Answer

**step1** Understanding the problem

We are given two points: P with coordinates (8, 2) and M with coordinates (2, 5). We are told that M is the midpoint of a line segment, and P is one endpoint of this segment. We need to find the coordinates of Q, the other endpoint of the segment.

**step2** Analyzing the change in the x-coordinate from P to M

First, let's consider the x-coordinates. The x-coordinate of point P is 8, and the x-coordinate of point M is 2.
To find how much the x-coordinate changed from P to M, we subtract the x-coordinate of P from the x-coordinate of M: $$2 - 8 = -6$$.
This means the x-coordinate decreased by 6 units when moving from P to M.

**step3** Calculating the x-coordinate of Q

Since M is the midpoint, the change in the x-coordinate from M to Q must be the same as the change from P to M.
The x-coordinate of M is 2, and the change is -6.
So, to find the x-coordinate of Q, we subtract 6 from the x-coordinate of M: $$2 - 6 = -4$$.
The x-coordinate of Q is -4.

**step4** Analyzing the change in the y-coordinate from P to M

Next, let's consider the y-coordinates. The y-coordinate of point P is 2, and the y-coordinate of point M is 5.
To find how much the y-coordinate changed from P to M, we subtract the y-coordinate of P from the y-coordinate of M: $$5 - 2 = 3$$.
This means the y-coordinate increased by 3 units when moving from P to M.

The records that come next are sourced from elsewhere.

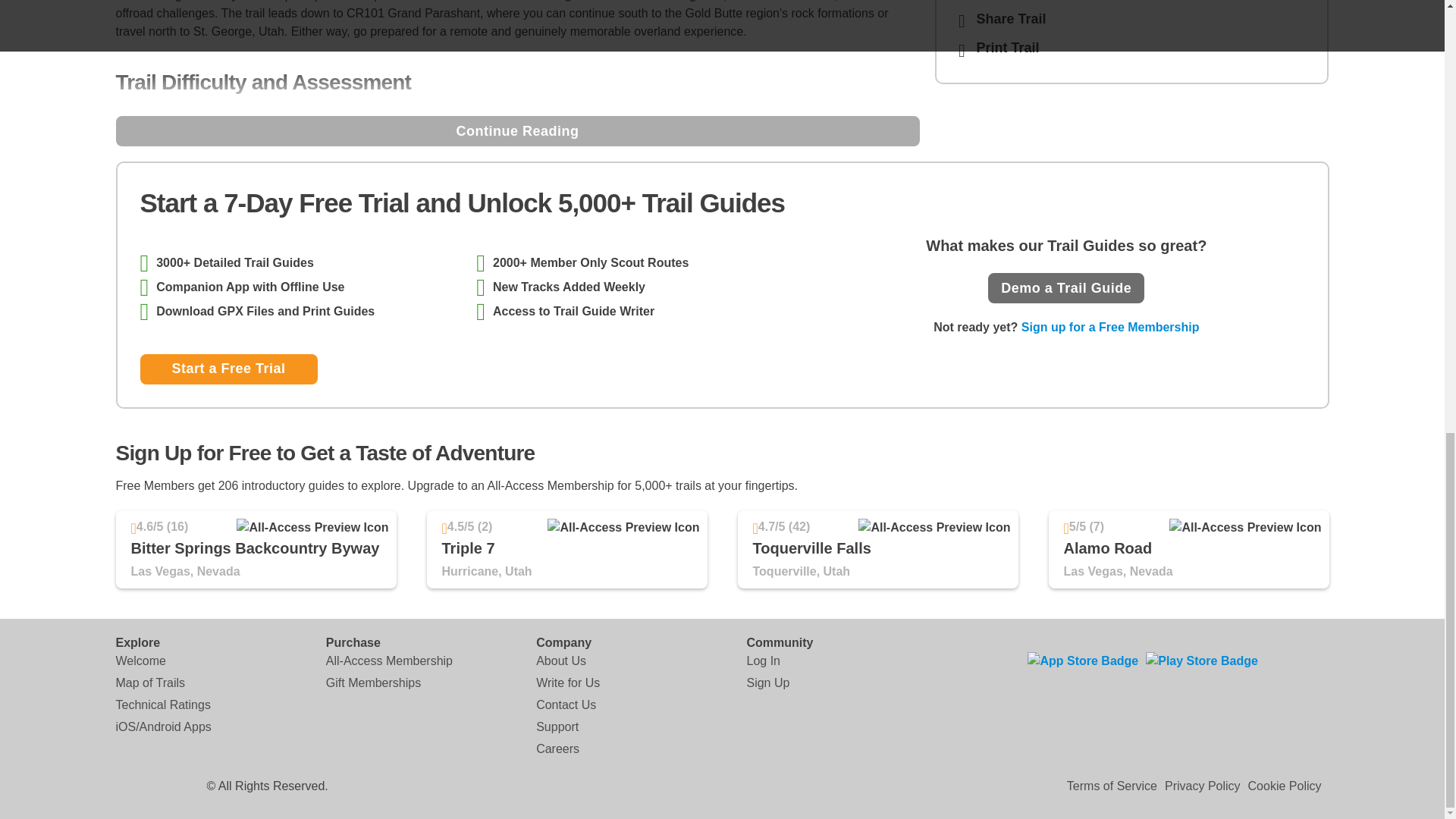
Demo a Trail Guide (1066, 287)
About Us (560, 660)
Technical Ratings (162, 705)
Start a Free Trial (228, 368)
Welcome (140, 660)
All-Access Membership (389, 660)
Map of Trails (149, 683)
Gift Memberships (373, 683)
Continue Reading (516, 131)
Sign up for a Free Membership (1110, 327)
Given the description of an element on the screen output the (x, y) to click on. 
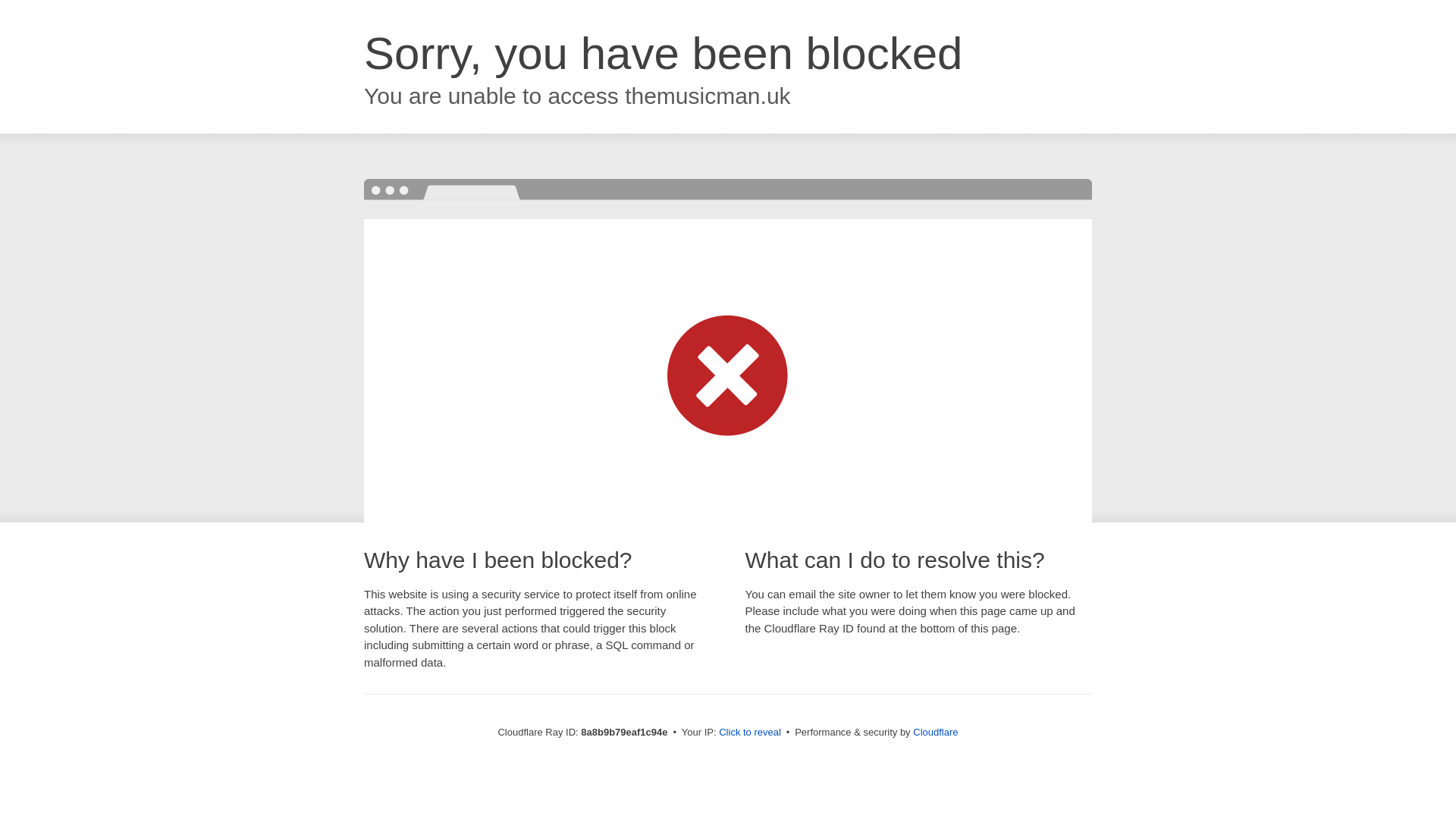
Cloudflare (935, 731)
Click to reveal (749, 732)
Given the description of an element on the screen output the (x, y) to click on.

**step5** Calculating the y-coordinate of Q

Since M is the midpoint, the change in the y-coordinate from M to Q must be the same as the change from P to M.
The y-coordinate of M is 5, and the change is 3.
So, to find the y-coordinate of Q, we add 3 to the y-coordinate of M: $$5 + 3 = 8$$.
The y-coordinate of Q is 8.

**step6** Stating the coordinates of Q

By combining the calculated x-coordinate and y-coordinate, the coordinates of Q are (-4, 8).